Which lines in the data below contain the word "text"? Return each of them.

[RECORDS — start]

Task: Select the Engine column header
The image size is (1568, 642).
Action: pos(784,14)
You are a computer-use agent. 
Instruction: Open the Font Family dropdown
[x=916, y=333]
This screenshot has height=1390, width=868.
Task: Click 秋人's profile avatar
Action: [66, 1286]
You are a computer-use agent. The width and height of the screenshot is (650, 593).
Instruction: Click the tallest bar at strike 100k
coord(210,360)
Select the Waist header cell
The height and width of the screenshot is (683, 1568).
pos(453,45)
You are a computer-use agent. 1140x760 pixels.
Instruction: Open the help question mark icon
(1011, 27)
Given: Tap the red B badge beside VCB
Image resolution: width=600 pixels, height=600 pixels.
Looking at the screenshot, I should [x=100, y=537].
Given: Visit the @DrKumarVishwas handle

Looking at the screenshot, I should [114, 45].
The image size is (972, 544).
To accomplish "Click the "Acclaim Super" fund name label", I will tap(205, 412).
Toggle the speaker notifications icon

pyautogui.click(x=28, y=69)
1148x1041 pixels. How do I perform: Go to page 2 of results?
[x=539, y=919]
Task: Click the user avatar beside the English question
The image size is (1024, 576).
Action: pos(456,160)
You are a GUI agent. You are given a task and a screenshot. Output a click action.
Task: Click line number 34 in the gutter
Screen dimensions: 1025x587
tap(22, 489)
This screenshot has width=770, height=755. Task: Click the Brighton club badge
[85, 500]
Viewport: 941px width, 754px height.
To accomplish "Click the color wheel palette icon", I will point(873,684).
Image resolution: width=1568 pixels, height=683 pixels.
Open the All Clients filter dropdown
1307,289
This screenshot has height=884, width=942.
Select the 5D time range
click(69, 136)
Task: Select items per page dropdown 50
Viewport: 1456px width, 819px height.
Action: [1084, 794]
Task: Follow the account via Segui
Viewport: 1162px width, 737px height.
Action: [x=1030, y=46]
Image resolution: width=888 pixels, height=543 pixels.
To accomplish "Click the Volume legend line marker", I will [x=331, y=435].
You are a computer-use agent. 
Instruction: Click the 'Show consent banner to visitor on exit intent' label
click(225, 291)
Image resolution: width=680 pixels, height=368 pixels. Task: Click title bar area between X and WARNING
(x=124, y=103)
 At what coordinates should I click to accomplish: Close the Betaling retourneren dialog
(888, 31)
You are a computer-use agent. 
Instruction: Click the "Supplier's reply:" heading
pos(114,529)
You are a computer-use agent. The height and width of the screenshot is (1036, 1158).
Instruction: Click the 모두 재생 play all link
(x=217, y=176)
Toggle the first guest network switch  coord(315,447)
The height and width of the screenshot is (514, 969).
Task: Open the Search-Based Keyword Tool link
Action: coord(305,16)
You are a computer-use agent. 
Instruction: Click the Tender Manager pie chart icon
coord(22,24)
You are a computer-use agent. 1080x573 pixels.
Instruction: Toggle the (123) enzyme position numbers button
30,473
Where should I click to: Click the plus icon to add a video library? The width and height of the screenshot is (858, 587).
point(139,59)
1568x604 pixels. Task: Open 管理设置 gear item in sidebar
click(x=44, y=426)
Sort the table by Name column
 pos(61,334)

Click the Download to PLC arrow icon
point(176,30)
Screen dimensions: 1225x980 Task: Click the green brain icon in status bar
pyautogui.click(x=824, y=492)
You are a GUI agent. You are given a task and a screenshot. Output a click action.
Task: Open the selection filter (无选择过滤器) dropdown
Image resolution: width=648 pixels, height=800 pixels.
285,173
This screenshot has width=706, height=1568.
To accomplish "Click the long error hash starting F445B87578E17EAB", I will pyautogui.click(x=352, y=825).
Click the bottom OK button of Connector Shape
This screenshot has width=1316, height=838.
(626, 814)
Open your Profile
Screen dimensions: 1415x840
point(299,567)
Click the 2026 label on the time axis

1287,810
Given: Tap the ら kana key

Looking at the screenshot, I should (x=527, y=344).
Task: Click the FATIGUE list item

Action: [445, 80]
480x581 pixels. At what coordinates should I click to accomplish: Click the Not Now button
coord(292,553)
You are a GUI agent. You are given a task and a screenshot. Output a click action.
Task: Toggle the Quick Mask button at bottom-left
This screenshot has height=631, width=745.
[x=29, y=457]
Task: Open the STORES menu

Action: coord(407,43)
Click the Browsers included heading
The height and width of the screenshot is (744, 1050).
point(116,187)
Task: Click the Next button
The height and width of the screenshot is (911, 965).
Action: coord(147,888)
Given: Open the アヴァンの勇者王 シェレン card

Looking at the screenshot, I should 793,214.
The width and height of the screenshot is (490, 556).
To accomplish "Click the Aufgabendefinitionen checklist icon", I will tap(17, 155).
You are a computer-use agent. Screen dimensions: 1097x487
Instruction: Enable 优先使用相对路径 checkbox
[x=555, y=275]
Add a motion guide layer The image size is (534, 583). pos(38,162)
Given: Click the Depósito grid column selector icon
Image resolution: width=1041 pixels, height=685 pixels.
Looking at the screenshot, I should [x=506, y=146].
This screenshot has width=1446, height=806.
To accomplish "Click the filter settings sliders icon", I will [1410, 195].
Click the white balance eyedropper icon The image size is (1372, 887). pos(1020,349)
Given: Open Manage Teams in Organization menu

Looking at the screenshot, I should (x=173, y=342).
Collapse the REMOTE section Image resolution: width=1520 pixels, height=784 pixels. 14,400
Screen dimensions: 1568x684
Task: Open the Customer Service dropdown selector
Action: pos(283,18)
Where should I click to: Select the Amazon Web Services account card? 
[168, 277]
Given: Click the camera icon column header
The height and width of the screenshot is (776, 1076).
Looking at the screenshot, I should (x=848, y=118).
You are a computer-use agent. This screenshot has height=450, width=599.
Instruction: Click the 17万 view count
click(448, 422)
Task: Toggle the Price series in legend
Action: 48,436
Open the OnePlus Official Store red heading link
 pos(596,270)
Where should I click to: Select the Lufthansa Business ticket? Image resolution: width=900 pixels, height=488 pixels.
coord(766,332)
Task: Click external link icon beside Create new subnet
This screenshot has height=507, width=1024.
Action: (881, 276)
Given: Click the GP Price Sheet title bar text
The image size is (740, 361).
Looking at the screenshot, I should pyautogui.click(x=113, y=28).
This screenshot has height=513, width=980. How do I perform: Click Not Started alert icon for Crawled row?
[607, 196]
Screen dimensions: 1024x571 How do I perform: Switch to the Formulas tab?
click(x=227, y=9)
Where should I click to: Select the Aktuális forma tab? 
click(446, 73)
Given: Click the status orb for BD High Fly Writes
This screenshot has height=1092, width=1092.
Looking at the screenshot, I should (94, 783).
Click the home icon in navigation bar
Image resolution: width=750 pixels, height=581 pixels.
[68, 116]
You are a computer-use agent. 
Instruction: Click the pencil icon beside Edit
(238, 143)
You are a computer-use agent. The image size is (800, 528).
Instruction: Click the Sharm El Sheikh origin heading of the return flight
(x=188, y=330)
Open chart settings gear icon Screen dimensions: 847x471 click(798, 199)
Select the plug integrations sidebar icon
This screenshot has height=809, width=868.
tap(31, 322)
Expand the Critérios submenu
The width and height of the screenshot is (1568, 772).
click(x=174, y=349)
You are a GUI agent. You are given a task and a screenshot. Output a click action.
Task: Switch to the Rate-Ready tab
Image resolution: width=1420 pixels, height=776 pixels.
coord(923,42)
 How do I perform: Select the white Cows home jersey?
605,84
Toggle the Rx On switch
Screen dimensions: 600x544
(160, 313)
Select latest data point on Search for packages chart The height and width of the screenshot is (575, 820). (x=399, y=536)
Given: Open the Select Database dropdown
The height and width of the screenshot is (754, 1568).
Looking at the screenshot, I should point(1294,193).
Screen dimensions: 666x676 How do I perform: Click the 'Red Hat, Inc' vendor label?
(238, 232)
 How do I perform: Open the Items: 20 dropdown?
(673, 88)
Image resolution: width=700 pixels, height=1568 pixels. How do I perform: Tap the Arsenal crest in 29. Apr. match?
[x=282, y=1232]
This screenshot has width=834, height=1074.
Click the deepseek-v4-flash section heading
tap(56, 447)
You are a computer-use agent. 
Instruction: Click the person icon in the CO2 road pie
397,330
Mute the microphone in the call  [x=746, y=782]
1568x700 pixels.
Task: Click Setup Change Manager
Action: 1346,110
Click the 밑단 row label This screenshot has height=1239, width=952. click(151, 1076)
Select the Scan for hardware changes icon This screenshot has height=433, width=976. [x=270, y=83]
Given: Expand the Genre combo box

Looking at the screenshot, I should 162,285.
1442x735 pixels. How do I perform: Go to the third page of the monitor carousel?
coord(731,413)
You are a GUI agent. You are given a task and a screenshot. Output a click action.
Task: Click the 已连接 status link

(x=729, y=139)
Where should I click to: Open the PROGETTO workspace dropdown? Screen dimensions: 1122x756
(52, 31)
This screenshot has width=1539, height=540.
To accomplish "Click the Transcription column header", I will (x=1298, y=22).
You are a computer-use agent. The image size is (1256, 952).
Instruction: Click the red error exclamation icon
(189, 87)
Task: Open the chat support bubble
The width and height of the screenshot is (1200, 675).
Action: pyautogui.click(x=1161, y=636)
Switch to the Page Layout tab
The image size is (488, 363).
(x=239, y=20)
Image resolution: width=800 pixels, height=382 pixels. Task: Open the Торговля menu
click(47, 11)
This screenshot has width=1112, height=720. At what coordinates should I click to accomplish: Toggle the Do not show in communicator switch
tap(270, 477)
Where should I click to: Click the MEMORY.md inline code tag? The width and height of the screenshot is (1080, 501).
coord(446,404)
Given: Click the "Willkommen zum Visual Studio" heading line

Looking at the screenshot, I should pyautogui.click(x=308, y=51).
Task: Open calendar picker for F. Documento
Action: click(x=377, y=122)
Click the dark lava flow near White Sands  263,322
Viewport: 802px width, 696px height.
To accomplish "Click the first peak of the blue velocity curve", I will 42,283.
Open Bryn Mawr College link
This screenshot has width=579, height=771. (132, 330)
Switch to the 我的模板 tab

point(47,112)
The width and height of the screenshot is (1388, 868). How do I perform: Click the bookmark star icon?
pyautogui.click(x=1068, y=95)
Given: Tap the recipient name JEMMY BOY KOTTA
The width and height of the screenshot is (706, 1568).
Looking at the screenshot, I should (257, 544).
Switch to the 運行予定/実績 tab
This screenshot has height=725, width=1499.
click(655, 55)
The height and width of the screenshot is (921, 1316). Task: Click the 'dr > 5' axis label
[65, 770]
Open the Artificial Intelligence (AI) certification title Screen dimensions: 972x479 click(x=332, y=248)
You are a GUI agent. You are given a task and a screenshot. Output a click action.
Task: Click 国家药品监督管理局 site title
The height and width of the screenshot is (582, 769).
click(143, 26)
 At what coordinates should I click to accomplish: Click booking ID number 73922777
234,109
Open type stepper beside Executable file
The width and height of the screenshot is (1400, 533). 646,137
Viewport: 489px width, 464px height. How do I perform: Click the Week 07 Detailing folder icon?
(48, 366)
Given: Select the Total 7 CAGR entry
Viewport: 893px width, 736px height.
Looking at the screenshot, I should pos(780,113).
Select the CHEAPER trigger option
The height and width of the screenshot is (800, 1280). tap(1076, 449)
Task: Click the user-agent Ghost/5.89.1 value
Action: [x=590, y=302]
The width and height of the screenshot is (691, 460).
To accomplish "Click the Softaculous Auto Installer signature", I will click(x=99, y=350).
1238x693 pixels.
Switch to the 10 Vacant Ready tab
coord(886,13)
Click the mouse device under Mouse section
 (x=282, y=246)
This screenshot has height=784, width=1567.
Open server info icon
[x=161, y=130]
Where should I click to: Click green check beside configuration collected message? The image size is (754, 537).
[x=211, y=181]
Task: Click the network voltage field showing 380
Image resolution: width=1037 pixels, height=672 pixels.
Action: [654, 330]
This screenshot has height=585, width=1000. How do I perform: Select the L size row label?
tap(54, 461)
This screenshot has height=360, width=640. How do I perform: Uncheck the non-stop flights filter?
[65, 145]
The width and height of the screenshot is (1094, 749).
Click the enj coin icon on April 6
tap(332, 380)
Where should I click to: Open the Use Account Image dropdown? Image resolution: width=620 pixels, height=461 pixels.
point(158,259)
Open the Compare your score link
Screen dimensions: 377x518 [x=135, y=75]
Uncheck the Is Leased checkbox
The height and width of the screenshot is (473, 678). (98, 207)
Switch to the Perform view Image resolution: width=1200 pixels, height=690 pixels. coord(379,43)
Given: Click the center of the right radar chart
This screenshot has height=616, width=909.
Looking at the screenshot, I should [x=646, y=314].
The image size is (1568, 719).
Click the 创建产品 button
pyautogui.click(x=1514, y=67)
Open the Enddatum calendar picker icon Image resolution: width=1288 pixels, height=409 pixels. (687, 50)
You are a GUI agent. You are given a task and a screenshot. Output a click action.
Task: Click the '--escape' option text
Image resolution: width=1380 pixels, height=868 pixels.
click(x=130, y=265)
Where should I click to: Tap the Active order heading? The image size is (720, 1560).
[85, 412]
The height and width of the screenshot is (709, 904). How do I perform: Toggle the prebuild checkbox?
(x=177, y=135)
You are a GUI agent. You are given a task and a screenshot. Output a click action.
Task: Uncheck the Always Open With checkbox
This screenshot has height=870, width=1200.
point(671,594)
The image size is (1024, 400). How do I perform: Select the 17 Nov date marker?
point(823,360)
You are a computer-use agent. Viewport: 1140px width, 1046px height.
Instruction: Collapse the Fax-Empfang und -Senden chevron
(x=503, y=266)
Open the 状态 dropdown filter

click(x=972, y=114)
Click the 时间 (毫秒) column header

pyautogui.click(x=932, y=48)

[RECORDS — finish]

ANSWER:
Given: Click the GP Price Sheet title bar text
Task: Click the '--escape' option text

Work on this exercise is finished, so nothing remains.